Nunca alterar doses de opioides por conta própria; guarde remédios fora do alcance e informe efeitos colaterais ao médico.
- Anotar horários, doses e respostas aos medicamentos.
- Nunca reduzir ou aumentar opioides sem orientação médica.
- Manter medicação em embalagem original e local seguro.
- Comunicar efeitos adversos e crises imediatamente.
6. Direitos, acesso e organização do cuidado no SUS
A Política Nacional de Cuidados Paliativos organiza a oferta no SUS, prevê atenção em todos os pontos da rede e inclui apoio a familiares e cuidadores (MINISTÉRIO DA SAÚDE, s.d.).
Diretrizes da PNCP destacam atenção na atenção primária, continuidade do cuidado, uso racional de opioides e formação de profissionais (MINISTÉRIO DA SAÚDE, s.d.).

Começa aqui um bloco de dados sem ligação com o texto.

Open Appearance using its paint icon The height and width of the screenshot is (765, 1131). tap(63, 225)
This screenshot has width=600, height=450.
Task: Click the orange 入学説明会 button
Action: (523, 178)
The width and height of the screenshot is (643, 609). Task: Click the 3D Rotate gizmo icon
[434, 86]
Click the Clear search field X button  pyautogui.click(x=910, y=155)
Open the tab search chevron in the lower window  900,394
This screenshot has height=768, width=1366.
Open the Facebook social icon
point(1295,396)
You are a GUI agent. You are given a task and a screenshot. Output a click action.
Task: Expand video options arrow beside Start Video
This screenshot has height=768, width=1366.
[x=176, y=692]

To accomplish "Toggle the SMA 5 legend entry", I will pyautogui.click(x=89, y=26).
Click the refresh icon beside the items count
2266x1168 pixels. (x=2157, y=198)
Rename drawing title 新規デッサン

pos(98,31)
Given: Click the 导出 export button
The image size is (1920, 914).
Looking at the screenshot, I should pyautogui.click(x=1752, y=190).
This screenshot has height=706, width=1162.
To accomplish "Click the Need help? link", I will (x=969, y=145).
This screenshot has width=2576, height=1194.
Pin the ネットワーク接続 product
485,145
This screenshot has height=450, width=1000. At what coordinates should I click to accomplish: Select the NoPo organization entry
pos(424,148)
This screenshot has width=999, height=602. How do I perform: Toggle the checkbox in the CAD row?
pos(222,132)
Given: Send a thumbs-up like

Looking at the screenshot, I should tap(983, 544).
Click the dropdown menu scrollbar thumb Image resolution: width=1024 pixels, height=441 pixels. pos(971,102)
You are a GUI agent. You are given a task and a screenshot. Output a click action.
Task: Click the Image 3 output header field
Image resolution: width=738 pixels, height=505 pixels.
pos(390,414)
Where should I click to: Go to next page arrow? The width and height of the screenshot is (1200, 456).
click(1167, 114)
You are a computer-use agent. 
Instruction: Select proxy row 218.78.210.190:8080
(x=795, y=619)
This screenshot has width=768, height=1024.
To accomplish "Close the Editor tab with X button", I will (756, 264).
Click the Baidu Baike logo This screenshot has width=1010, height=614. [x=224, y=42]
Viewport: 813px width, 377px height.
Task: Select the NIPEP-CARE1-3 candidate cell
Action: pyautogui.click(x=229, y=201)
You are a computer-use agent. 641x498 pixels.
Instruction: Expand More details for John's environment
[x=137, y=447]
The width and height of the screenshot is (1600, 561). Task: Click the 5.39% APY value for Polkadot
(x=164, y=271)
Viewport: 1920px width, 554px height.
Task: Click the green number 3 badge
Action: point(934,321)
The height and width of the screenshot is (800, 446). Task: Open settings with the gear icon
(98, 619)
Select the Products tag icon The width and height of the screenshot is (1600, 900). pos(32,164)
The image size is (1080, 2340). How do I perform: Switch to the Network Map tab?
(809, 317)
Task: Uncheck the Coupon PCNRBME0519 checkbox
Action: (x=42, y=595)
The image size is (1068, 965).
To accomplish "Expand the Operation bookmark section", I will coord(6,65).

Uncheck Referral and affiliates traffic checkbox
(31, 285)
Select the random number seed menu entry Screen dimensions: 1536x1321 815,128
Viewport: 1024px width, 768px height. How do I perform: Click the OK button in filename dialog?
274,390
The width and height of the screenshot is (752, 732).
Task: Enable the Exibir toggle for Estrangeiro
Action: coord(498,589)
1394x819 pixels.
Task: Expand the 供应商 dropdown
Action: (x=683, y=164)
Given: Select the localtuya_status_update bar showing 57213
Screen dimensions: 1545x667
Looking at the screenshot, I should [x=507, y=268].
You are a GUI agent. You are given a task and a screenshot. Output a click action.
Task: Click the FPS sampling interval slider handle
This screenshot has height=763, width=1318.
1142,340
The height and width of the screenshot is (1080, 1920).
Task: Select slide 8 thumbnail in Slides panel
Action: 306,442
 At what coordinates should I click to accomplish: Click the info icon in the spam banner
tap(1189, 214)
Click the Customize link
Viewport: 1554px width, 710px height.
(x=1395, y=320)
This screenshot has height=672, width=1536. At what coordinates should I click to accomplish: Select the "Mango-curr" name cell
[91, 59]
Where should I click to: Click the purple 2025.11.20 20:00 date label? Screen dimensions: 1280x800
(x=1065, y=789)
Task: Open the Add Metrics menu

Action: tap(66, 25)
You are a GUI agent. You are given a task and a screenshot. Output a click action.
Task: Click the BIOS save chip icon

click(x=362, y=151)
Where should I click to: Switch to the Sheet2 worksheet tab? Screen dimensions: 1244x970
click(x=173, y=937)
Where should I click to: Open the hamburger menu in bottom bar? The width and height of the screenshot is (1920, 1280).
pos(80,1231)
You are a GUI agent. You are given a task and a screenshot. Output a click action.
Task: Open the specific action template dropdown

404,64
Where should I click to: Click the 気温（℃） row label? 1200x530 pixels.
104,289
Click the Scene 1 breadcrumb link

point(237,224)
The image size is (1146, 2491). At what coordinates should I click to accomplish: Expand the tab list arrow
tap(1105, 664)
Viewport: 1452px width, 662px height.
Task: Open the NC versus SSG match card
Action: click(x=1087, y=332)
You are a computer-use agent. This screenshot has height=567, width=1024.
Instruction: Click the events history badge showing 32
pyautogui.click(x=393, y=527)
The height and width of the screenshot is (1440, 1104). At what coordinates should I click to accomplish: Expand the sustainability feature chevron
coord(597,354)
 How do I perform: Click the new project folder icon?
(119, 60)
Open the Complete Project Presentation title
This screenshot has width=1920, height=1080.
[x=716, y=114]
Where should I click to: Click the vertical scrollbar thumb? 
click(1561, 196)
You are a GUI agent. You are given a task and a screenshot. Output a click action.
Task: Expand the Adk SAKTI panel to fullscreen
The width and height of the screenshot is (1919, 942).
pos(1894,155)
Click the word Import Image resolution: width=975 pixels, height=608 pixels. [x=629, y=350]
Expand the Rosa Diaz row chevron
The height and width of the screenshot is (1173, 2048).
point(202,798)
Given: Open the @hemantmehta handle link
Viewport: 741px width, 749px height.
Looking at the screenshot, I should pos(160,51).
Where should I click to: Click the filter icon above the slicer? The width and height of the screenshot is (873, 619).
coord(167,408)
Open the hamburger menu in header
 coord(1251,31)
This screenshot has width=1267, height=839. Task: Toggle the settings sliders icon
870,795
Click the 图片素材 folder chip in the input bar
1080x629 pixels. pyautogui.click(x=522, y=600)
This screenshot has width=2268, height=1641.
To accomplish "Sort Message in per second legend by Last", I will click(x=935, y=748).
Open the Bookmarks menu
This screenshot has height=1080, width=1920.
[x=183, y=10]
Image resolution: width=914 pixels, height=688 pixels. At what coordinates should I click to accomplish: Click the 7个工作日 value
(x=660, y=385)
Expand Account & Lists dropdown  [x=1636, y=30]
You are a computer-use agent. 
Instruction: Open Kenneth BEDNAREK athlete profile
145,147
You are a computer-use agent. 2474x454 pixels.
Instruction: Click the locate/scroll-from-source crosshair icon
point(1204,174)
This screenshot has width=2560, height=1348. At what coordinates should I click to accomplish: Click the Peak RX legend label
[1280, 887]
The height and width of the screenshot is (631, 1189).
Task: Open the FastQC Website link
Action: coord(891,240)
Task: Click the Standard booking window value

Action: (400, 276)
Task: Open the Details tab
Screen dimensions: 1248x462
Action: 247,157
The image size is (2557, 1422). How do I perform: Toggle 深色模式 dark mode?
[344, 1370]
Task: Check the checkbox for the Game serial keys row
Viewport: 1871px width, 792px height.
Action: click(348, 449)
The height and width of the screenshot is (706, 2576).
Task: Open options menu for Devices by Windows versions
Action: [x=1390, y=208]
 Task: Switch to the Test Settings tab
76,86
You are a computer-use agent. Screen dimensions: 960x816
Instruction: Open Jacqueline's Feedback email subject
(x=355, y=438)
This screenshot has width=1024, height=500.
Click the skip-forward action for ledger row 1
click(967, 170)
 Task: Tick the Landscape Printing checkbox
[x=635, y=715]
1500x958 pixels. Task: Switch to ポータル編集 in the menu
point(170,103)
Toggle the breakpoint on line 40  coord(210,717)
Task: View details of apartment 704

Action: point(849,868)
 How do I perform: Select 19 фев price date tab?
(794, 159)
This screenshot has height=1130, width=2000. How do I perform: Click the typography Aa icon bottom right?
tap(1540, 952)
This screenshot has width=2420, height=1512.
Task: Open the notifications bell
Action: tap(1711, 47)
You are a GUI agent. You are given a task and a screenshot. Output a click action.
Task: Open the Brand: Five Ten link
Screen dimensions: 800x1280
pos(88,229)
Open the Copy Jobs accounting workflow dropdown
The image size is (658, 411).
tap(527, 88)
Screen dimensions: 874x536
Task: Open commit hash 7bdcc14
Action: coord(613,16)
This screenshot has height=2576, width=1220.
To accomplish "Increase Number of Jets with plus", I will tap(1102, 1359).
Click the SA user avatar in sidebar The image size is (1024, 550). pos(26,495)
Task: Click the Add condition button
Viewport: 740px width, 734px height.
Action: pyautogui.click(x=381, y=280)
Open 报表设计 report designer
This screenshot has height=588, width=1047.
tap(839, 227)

Instrumentos como Planejamento Antecipado de Cuidados e Diretivas Antecipadas de Vontade ajudam a respeitar escolhas do usuário (MINISTÉRIO DA SAÚDE, s.d.).
Para acessar, procure a UBS; a equipe pode avaliar, oferecer cuidado domiciliar ou encaminhar para serviços especializados conforme necessidade (MINISTÉRIO DA SAÚDE, s.d.; MINISTÉRIO DA SAÚDE, s.d.).
Conhecer a PNCP e seus instrumentos dá mais autonomia à família para exigir continuidade, medidas de conforto e apoio multiprofissional (MINISTÉRIO DA SAÚDE, s.d.; INSTITUTO FERNANDES FIGUEIRA (FIOCRUZ), s.d.).
Você já conversou com a UBS sobre cuidados paliativos para seu familiar?
Leve documentação clínica à UBS, peça registro do plano e informe sobre preferência por atendimento domiciliar quando indicada.
- Solicitar avaliação de paliativos na UBS.
- Perguntar sobre atenção domiciliar e equipes locais.
- Registrar preferências por escrito (diretivas antecipadas).
- Cobrar continuidade do acompanhamento multiprofissional.
Conclusão
Cuidados paliativos priorizam conforto, dignidade e apoio à família; podem e devem ser integrados precocemente ao manejo de doenças crônicas em idosos (WORLD HEALTH ORGANIZATION, 2020; WORLD HEALTH ORGANIZATION, 2022; MINISTÉRIO DA SAÚDE, s.d.).
Procure a UBS, registre preferências, envolva a equipe multiprofissional e peça orientações sobre manejo de sintomas e segurança de medicamentos (MINISTÉRIO DA SAÚDE, s.d.; MINISTÉRIO DA SAÚDE, s.d.).
Se tiver dúvidas ou sinais de piora, busque avaliação rápida: intervenções precoces reduzem sofrimento e melhoram a qualidade de vida do idoso e da família (WORLD HEALTH ORGANIZATION, 2020; PAN AMERICAN HEALTH ORGANIZATION (PAHO), 2020).
Referências
- WORLD HEALTH ORGANIZATION. Palliative care. 2020. Acesso em: 27 de ago. de 2026.
- PAN AMERICAN HEALTH ORGANIZATION (PAHO). Palliative Care – PAHO/WHO | Pan American Health Organization. 2020. Acesso em: 27 de ago. de 2026.
- WORLD HEALTH ORGANIZATION. Palliative care for older people: better practices. 2022. Acesso em: 27 de ago. de 2026.
- MINISTÉRIO DA SAÚDE. Cuidados Paliativos. s.d.. Acesso em: 27 de ago. de 2026.
- MINISTÉRIO DA SAÚDE. Perguntas Frequentes (FAQ). s.d.. Acesso em: 27 de ago. de 2026.
- INSTITUTO FERNANDES FIGUEIRA (FIOCRUZ). Parte 00 Cuidados Paliativos Capitulo 00.PM6. s.d.. Acesso em: 27 de ago. de 2026.